Ce succès couronne enfin la stratégie nouvelle de l'équipe, qui a ouvert son marché bien au-delà du Royaume-Uni en misant énormément sur Bernal.

Nous savions que nous avions un groupe de gars plus vieux qui étaient bons, mais nous avons cherché très fort la nouvelle génération et nous avons décidé que ce serait Egan. Nous nous sommes durement battus pour l'avoir et il s'est développé de manière fantastique.

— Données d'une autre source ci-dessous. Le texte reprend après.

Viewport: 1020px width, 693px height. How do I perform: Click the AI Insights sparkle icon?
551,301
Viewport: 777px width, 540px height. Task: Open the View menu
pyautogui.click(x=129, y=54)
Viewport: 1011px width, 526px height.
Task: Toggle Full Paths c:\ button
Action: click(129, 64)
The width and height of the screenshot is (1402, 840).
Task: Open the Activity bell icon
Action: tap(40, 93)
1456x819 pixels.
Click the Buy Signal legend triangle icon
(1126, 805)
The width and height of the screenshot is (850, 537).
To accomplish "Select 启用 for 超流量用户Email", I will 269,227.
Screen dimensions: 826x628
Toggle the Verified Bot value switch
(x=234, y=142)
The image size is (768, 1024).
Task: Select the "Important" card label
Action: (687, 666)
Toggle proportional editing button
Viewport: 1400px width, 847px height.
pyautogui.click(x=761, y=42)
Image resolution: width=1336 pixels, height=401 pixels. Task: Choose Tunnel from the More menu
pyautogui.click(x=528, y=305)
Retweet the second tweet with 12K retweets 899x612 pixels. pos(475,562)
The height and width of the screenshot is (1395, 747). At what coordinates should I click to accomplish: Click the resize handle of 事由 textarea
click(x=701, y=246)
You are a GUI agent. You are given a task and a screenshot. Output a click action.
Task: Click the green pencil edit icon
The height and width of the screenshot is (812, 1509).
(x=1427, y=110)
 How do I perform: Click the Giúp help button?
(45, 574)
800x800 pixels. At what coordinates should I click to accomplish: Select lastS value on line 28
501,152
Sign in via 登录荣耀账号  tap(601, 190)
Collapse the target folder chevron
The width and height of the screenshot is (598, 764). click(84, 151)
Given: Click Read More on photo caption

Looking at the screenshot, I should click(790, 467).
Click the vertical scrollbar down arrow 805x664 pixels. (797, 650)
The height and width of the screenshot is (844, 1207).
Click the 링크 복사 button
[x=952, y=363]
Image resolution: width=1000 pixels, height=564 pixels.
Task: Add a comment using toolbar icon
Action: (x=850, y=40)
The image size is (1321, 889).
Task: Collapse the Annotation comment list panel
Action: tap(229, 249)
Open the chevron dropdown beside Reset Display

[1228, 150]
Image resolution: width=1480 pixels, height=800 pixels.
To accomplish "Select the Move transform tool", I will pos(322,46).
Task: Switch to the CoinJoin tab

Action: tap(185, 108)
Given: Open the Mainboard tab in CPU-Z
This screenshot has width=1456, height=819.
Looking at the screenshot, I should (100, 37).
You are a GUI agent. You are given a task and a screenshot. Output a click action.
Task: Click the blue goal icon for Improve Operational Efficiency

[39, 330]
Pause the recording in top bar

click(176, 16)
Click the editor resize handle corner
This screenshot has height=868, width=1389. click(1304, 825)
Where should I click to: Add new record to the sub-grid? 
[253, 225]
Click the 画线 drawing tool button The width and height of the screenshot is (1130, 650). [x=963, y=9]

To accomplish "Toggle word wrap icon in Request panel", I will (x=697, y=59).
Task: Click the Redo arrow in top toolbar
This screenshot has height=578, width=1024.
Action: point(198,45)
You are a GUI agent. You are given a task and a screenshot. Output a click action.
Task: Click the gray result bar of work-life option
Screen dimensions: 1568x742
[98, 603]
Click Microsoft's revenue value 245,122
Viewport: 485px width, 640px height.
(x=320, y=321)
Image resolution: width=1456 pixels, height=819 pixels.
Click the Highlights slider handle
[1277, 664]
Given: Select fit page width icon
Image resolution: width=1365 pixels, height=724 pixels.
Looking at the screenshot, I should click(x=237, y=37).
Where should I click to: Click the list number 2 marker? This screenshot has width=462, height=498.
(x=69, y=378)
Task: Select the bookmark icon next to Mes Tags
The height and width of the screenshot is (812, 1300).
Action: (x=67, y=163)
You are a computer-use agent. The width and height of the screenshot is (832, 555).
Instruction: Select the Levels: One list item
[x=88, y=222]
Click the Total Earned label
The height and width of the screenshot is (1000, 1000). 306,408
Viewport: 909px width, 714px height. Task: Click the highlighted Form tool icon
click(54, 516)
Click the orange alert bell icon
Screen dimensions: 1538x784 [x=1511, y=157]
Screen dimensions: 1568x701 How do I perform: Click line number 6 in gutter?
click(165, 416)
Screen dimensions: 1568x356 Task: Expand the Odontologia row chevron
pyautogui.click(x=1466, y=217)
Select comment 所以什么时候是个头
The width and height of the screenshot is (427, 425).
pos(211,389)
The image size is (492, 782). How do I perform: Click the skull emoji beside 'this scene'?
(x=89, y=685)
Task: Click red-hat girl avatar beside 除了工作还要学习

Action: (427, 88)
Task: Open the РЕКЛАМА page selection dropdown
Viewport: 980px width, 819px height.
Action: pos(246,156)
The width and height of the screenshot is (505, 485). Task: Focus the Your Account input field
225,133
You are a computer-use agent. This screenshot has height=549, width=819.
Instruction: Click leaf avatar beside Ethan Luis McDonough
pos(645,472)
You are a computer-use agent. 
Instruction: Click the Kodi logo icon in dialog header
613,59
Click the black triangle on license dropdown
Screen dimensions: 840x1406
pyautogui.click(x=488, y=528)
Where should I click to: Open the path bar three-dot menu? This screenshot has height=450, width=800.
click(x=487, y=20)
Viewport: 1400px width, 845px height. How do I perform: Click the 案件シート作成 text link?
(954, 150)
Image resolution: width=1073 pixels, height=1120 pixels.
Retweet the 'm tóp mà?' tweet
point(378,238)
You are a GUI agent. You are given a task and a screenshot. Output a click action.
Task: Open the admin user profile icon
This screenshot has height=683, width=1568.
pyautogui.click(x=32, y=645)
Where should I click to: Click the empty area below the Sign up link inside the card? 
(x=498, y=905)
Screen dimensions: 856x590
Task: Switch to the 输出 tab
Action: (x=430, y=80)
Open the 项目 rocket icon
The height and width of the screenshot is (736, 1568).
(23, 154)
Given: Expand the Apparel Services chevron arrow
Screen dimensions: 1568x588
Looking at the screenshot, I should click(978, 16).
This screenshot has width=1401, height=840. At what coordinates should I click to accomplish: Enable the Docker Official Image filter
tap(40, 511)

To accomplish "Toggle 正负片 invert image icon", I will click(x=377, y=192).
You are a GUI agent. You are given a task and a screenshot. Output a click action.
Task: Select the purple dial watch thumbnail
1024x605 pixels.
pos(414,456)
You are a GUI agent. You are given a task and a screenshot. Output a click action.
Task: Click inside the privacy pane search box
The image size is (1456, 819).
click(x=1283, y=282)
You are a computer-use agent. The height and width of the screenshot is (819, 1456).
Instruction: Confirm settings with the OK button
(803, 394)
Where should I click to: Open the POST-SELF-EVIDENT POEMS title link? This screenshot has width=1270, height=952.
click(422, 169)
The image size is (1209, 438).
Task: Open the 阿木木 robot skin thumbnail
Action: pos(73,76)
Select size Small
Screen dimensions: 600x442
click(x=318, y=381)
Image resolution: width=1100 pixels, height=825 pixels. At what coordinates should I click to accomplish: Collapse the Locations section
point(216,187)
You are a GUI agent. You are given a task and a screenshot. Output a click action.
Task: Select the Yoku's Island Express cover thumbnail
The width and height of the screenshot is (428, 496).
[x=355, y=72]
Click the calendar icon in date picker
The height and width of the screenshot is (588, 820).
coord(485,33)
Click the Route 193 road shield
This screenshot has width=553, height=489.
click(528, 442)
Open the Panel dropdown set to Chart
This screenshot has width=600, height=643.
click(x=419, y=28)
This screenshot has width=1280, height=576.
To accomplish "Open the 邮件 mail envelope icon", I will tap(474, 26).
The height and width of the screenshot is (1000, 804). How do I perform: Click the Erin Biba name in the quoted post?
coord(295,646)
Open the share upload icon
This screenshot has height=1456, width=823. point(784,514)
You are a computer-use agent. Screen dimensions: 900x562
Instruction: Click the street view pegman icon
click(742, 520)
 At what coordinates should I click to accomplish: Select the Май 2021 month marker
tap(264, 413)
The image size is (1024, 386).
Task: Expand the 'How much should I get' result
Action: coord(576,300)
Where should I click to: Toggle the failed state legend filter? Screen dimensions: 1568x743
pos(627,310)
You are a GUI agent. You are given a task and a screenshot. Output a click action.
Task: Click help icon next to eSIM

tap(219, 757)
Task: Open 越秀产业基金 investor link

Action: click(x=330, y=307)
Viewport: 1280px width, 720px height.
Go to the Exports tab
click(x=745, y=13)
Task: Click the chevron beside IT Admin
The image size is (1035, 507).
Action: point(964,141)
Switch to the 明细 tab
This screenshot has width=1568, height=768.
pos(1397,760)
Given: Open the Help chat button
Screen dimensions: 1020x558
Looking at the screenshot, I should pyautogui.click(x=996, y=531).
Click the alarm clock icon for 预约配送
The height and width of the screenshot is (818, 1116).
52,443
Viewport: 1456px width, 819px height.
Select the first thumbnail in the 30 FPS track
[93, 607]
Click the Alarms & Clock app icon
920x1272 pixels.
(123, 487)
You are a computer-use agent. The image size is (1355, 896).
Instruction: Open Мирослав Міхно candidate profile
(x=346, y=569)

Dave Brailsford, directeur d'Ineos

Avec l'arrivée attendue selon de nombreux médias de Richard Carapaz, le récent vainqueur équatorien du Giro, et les espoirs placés en Ivan Sosa, un autre grimpeur colombien précoce (21 ans) engagé en début d'année, Ineos a peut-être mis la main sur d'autres potentiels intéressants. Autant d'arguments pour étendre encore plus longtemps sa domination.